** START OF Given text **

Question

For each of the following functions, determine if the function is a bijection. Justify all conclusions. (a) $$F: \mathbb{R} \rightarrow \mathbb{R}$$ defined by $$F(x)=5 x+3,$$ for all $$x \in \mathbb{R}$$. (b) $$G: \mathbb{Z} \rightarrow \mathbb{Z}$$ defined by $$G(x)=5 x+3,$$ for all $$x \in \mathbb{Z}$$. (c) $$f:(\mathbb{R}-\{4\}) \rightarrow \mathbb{R}$$ defined by $$f(x)=\frac{3 x}{x-4},$$ for all $$x \in(\mathbb{R}-\{4\}) .$$(d) $$g:(\mathbb{R}-\{4\}) \rightarrow(\mathbb{R}-\{3\})$$ defined by $$g(x)=\frac{3 x}{x-4},$$ for all $$x \in(\mathbb{R}-\{4\})$$.

Answer

## Question1.a:

**step1 Check Injectivity of F**

To determine if the function $$F: \mathbb{R} \rightarrow \mathbb{R}$$ defined by $$F(x)=5 x+3$$ is injective (one-to-one), we assume that $$F(x_1) = F(x_2)$$ for any two elements $$x_1, x_2$$ in the domain $$\mathbb{R}$$. If this assumption implies that $$x_1 = x_2$$, then the function is injective.

** END OF Given text **

*Written request A*
How would you restate the paragraph of the bijection exercise that begins "To determine if the function" more briefly, keeping its main facts?
The bijection exercise and the rows that follow it were taken from separate sources.

** START OF Supplied records **

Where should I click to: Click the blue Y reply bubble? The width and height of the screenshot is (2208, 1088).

** END OF Supplied records **
** START OF Supplied records **

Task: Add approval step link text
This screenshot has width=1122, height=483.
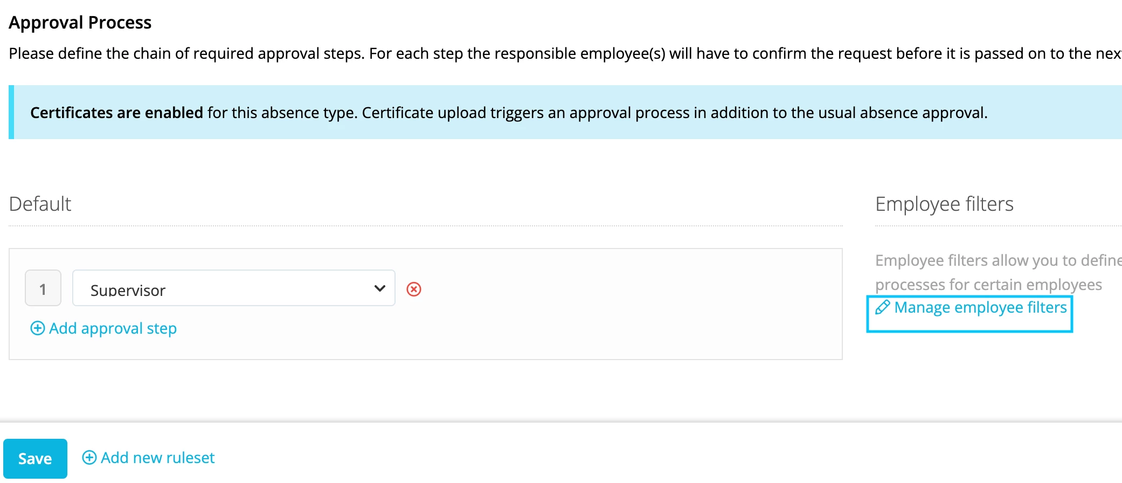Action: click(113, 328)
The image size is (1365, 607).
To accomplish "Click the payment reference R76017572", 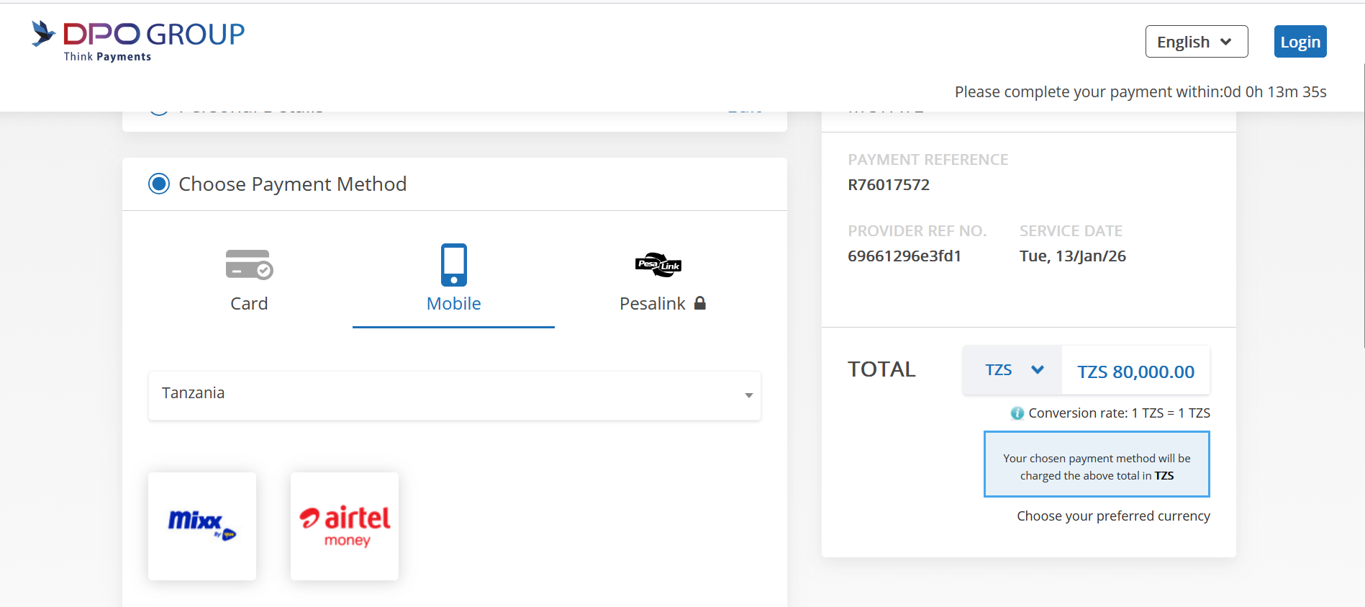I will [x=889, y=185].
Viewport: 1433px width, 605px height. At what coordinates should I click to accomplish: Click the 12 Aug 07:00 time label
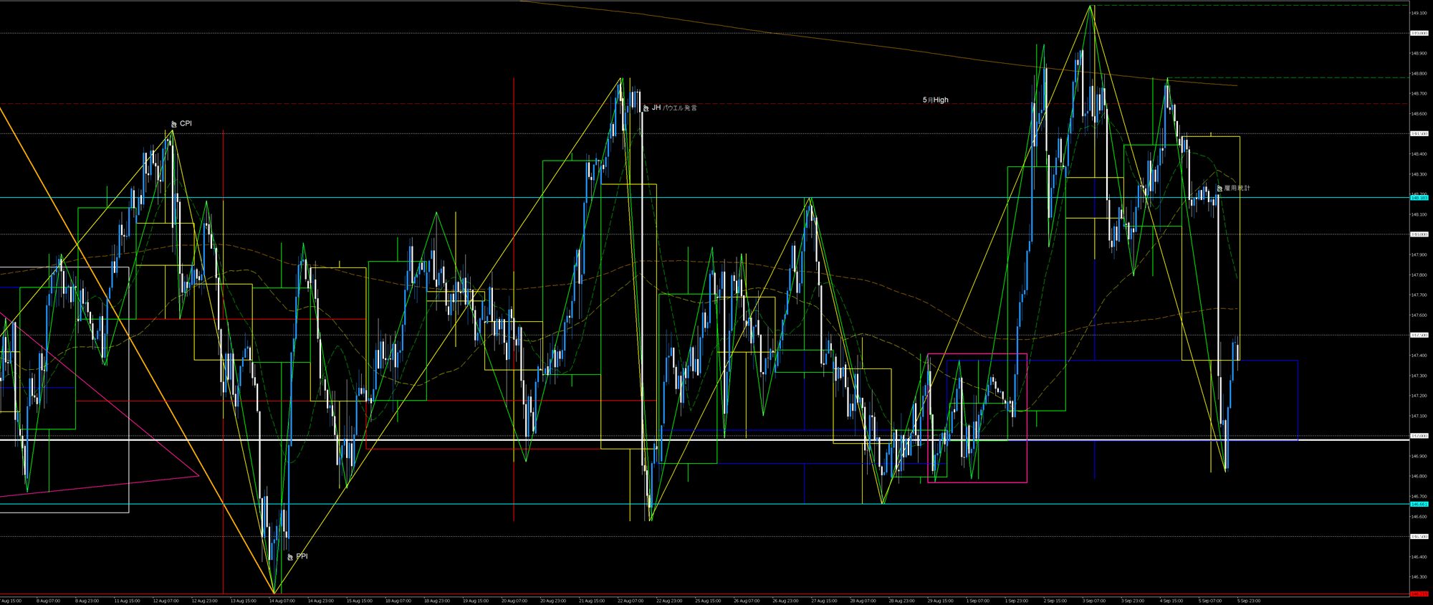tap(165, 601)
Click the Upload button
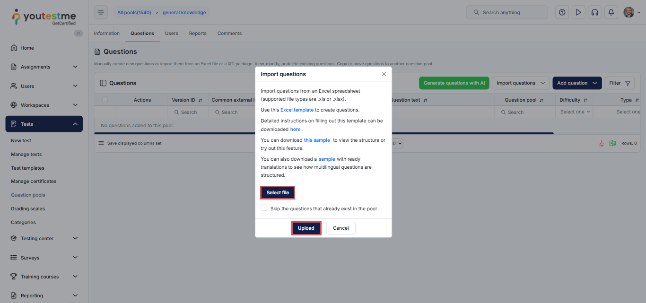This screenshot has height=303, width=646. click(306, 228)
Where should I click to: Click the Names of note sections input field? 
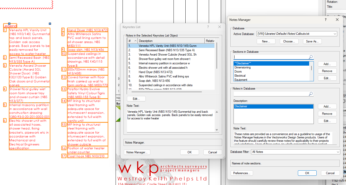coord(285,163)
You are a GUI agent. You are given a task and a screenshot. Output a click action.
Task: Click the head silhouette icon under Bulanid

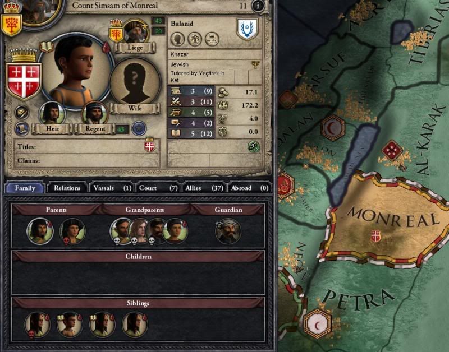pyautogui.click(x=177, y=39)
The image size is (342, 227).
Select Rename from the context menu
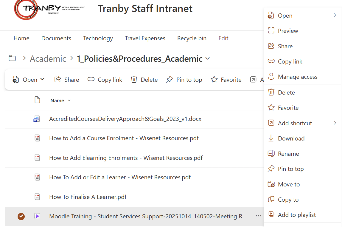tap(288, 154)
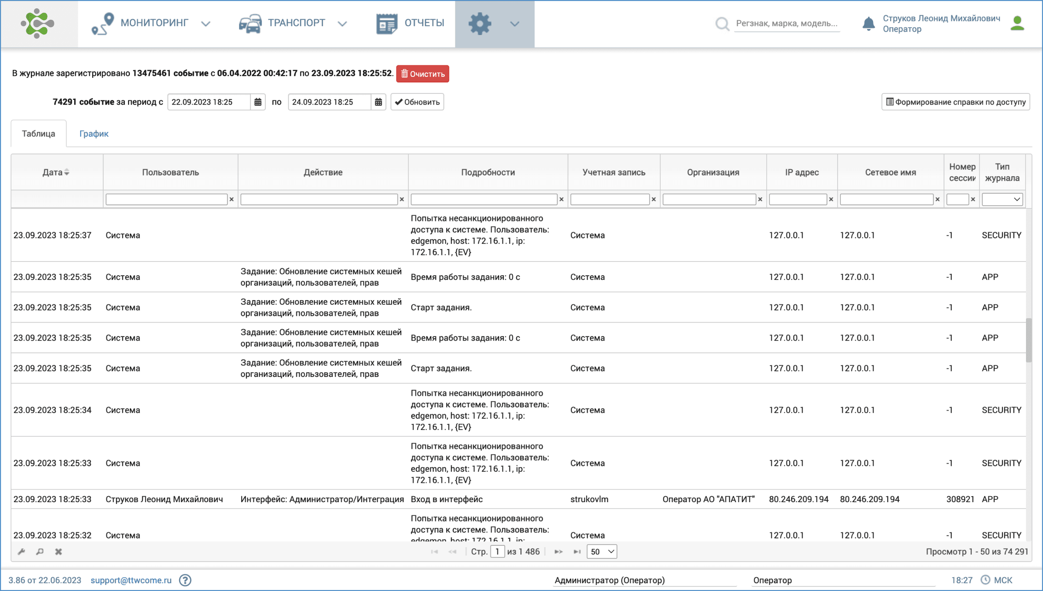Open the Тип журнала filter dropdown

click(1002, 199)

** END OF Supplied records **

*Written request B*
Could you repeat the rows between the line holding "Viewport: 1433px width, 605px" and the line holding "click(1002, 199)", inclusive, without the pictures?

*Written answer A*
To test whether F: ℝ → ℝ, F(x) = 5x + 3, is injective (one-to-one), assume F(x₁) = F(x₂) for any x₁, x₂ in ℝ. If this forces x₁ = x₂, F is injective.

*Written answer B*
Viewport: 1433px width, 605px height. At what coordinates should I click to accomplish: Click the 12 Aug 07:00 time label
tap(165, 601)
Click the Upload button
This screenshot has height=303, width=646. click(306, 228)
Where should I click to: Click the Names of note sections input field? 
coord(285,163)
You are a GUI agent. You are given a task and a screenshot. Output a click action.
Task: Click the head silhouette icon under Bulanid

pyautogui.click(x=177, y=39)
The image size is (342, 227).
Select Rename from the context menu
tap(288, 154)
Open the Тип журнала filter dropdown

click(1002, 199)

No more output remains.